Leagues, licensing and the battle for consumer trust
The NHL deals revealed the central fault line: prediction markets are building under federal derivatives oversight, while many states view sports event contracts as wagers that require local licenses. The American Gaming Association’s criticism and Nevada’s guidance to licensees show how traditional gaming stakeholders are mobilizing to defend state frameworks and consumer protection norms. These concerns will shadow any league or promoter that partners with prediction platforms, including UFC and Zuffa Boxing, and could shape how integrations roll out across jurisdictions.
Polymarket, for its part, has leaned into transparency and real-time data, pitching market-implied probabilities as an unbiased signal that complements, not replaces, conventional betting odds. Its NHL arrangement, X integration and fantasy distribution plan are all designed to widen access while normalizing event contracts within existing sports media flows. Whether that playbook satisfies regulators beyond the CFTC will determine how far and how quickly live, in-event trading can scale.

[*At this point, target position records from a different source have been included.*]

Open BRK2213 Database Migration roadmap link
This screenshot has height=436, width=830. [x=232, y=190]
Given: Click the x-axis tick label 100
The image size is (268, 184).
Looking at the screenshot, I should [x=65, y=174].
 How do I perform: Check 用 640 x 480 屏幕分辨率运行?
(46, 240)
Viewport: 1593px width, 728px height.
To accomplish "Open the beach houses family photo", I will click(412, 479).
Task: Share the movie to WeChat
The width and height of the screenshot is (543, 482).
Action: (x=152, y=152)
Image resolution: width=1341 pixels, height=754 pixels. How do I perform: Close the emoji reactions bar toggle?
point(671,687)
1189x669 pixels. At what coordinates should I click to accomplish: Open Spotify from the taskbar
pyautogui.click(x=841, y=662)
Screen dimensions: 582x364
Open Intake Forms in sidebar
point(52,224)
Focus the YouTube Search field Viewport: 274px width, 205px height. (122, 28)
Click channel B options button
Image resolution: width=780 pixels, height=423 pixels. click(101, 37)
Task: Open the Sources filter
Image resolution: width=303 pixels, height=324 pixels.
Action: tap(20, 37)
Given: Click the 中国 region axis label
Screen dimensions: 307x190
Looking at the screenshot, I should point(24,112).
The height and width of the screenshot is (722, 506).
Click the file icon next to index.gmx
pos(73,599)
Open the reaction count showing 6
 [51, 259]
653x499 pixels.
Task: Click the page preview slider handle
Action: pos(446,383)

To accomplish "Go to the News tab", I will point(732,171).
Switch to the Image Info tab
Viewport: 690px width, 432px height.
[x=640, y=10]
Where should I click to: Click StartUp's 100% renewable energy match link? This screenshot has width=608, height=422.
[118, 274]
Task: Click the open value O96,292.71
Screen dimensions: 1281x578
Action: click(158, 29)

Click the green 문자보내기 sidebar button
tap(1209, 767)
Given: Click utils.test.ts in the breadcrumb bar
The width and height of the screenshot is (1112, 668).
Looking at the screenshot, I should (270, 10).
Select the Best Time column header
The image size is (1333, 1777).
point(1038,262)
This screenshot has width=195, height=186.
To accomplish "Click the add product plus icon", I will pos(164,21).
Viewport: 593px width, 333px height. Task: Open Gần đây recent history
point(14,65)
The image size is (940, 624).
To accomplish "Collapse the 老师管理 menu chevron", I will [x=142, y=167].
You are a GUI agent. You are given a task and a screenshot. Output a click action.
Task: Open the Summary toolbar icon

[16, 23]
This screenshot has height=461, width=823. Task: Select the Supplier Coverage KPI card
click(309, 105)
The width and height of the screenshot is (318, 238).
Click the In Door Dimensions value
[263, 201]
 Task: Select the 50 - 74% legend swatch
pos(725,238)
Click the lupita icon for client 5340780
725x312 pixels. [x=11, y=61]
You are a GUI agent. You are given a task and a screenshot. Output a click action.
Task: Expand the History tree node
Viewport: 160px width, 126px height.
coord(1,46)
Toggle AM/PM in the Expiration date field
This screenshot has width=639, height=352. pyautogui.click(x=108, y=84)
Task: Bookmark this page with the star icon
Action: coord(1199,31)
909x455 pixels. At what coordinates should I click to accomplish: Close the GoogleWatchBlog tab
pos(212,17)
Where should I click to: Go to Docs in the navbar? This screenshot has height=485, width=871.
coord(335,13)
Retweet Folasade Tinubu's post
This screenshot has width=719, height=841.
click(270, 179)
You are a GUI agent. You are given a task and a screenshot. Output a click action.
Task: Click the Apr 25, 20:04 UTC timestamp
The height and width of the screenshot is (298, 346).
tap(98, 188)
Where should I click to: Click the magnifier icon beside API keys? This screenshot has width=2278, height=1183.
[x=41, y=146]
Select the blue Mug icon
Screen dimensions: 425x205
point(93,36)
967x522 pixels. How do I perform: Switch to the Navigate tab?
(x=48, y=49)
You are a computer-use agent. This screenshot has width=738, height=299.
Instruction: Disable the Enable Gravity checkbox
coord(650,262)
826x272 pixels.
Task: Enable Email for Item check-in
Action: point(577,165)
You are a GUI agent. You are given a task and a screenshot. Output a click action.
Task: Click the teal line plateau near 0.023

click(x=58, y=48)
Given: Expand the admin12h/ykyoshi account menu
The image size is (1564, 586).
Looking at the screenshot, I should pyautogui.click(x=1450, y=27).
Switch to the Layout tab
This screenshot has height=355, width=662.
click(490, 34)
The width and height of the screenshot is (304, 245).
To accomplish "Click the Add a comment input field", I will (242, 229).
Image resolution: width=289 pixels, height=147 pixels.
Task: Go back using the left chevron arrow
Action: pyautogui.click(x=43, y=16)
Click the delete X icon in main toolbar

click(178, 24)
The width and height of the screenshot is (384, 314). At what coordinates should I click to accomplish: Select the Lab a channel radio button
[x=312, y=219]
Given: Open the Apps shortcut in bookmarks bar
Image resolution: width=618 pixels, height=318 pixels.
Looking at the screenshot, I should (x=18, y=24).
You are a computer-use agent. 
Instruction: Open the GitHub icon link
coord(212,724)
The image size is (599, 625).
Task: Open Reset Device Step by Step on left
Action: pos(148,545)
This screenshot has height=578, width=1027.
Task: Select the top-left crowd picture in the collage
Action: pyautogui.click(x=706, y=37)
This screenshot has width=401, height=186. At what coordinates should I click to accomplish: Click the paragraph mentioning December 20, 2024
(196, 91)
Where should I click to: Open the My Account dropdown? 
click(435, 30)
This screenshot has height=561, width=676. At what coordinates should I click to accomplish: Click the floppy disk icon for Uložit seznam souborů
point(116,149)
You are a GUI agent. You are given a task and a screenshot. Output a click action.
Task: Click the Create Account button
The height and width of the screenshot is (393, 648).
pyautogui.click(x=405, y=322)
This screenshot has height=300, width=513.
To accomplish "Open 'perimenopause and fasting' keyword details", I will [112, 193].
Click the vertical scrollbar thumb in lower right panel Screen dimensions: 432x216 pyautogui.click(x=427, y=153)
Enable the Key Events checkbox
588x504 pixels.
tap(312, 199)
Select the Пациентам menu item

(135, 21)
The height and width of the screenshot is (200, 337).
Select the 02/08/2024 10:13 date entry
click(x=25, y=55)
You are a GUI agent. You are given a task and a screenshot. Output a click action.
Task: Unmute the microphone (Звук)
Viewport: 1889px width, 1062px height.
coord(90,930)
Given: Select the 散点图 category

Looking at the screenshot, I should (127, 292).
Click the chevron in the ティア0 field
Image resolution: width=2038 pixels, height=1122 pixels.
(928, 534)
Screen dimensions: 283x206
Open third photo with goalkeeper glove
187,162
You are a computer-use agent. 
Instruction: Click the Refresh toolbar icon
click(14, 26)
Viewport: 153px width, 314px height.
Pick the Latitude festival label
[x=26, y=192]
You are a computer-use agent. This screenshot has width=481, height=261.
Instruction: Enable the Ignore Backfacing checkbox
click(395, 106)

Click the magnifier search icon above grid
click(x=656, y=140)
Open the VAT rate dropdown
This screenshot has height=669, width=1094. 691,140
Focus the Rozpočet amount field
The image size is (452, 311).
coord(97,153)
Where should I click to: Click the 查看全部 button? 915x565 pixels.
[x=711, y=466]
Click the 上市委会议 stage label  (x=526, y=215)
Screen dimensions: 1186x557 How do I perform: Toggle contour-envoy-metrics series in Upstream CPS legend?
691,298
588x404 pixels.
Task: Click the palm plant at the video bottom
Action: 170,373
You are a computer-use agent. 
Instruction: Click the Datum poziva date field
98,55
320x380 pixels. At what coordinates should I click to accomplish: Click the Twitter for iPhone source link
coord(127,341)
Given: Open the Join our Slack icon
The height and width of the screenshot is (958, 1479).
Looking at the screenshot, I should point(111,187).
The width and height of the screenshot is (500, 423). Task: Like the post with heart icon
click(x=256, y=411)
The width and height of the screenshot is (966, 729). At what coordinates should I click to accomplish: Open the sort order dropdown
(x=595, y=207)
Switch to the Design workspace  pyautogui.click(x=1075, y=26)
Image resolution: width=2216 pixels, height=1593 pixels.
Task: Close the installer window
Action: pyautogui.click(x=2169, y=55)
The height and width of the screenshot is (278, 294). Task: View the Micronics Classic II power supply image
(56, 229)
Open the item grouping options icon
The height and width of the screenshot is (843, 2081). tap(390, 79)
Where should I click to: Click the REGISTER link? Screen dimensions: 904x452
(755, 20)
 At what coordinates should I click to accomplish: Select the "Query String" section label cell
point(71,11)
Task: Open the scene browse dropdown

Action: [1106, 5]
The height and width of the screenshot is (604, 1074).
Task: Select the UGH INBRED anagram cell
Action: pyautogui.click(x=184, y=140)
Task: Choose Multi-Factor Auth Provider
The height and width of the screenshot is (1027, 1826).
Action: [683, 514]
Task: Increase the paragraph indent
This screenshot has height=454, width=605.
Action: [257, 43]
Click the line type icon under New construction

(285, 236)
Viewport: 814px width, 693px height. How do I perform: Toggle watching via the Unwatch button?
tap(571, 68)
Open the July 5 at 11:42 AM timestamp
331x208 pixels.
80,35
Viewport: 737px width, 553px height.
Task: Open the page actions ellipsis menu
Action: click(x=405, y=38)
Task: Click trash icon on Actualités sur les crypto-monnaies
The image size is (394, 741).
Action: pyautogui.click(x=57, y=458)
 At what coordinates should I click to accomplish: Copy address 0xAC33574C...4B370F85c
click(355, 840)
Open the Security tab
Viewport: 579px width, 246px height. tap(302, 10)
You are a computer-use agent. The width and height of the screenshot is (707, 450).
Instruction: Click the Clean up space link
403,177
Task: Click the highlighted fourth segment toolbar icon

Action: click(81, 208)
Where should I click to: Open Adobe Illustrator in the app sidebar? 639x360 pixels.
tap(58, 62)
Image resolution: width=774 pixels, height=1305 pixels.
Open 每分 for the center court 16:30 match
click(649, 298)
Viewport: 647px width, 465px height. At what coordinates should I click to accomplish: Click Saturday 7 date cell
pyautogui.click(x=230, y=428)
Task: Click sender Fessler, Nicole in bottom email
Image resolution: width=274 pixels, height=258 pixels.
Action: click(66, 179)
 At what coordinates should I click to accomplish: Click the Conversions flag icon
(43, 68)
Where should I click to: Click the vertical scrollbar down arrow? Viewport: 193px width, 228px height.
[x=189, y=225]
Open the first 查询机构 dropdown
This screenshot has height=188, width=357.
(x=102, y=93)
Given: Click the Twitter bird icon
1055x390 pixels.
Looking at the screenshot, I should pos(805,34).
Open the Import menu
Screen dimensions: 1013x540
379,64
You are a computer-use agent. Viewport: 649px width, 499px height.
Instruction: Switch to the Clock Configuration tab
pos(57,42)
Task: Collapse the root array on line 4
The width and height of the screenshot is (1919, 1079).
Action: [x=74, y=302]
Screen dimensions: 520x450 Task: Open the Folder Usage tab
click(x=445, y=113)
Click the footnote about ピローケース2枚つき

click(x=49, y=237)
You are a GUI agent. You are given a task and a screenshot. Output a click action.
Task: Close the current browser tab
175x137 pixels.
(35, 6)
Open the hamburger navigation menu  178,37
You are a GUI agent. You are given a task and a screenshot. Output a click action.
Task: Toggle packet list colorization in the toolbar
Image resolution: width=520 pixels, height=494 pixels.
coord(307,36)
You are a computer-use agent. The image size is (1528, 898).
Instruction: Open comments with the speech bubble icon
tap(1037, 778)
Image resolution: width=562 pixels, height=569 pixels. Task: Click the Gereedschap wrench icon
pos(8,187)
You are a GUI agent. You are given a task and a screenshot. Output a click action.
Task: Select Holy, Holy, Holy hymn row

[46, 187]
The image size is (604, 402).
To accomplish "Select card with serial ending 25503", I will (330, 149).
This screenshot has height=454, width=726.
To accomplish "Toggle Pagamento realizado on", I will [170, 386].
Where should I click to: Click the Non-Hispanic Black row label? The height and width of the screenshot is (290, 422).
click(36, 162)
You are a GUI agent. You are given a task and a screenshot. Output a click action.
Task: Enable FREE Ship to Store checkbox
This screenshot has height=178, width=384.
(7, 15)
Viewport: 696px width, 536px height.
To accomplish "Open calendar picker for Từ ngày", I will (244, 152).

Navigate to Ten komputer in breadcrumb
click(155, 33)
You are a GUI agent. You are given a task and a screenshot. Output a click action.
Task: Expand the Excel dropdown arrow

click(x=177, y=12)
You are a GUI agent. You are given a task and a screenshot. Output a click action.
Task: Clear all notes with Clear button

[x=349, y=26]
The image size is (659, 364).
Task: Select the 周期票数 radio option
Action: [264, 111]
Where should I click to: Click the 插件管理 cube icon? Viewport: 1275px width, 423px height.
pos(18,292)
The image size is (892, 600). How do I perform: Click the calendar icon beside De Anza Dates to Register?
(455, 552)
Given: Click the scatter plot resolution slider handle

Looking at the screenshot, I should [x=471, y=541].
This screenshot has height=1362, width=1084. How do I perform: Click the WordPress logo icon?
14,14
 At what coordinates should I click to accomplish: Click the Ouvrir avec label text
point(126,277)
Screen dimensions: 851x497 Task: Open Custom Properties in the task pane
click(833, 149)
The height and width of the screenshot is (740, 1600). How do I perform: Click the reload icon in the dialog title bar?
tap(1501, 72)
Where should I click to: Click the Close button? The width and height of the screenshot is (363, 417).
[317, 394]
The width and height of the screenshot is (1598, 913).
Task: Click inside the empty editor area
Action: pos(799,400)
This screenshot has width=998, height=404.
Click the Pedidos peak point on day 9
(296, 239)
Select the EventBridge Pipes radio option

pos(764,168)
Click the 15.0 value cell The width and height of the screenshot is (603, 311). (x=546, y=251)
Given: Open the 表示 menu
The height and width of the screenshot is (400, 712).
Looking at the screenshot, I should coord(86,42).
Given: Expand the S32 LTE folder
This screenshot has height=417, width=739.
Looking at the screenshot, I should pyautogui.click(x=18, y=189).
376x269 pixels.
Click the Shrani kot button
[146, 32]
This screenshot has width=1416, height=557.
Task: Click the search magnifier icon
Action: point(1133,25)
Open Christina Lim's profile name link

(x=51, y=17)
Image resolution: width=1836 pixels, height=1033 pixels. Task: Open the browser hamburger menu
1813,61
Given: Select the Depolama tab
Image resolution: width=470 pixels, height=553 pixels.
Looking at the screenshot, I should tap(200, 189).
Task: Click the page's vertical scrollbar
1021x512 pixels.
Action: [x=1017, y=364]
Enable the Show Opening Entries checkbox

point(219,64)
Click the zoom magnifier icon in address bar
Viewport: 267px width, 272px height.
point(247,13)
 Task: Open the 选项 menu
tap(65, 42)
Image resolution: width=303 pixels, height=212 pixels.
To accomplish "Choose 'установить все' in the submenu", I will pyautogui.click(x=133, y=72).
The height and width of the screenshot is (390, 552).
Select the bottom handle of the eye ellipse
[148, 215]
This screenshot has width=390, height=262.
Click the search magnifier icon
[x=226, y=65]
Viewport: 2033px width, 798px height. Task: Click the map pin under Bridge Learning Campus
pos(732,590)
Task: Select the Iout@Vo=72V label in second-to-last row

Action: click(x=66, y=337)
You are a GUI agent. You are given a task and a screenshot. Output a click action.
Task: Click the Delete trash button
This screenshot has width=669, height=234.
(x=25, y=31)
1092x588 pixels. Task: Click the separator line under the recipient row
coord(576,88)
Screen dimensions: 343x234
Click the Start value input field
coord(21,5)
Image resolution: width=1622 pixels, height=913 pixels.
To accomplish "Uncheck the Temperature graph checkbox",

What to watch as in-fight markets debut
For TKO, the upside is engagement. Combat sports are built on momentum shifts and split-second narratives. Live prediction markets create a new loop where fan sentiment and price discovery feed back into the broadcast. If adoption mirrors what the NHL and fantasy platforms have seen, expect more granular markets, heavier data overlays and cross-promotions that tie pre-fight storylines to in-fight trading.
The risks are regulatory and reputational. Any friction in state markets could limit availability or complicate messaging for a global audience. Questions about consumer protections, suitability and responsible wagering practices will track alongside adoption. Still, with Polymarket’s U.S. pathway clearer and distribution alliances in place, TKO’s bet aligns with how sports engagement is shifting — toward real-time, tradable outcomes that sit next to the action rather than outside it.
The coming months will test whether prediction markets can coexist with sportsbooks and fantasy contests or if regulators and incumbents force sharper lines. For now, the momentum favors experimentation, with leagues, platforms and rights holders racing to define a new category before the rules harden.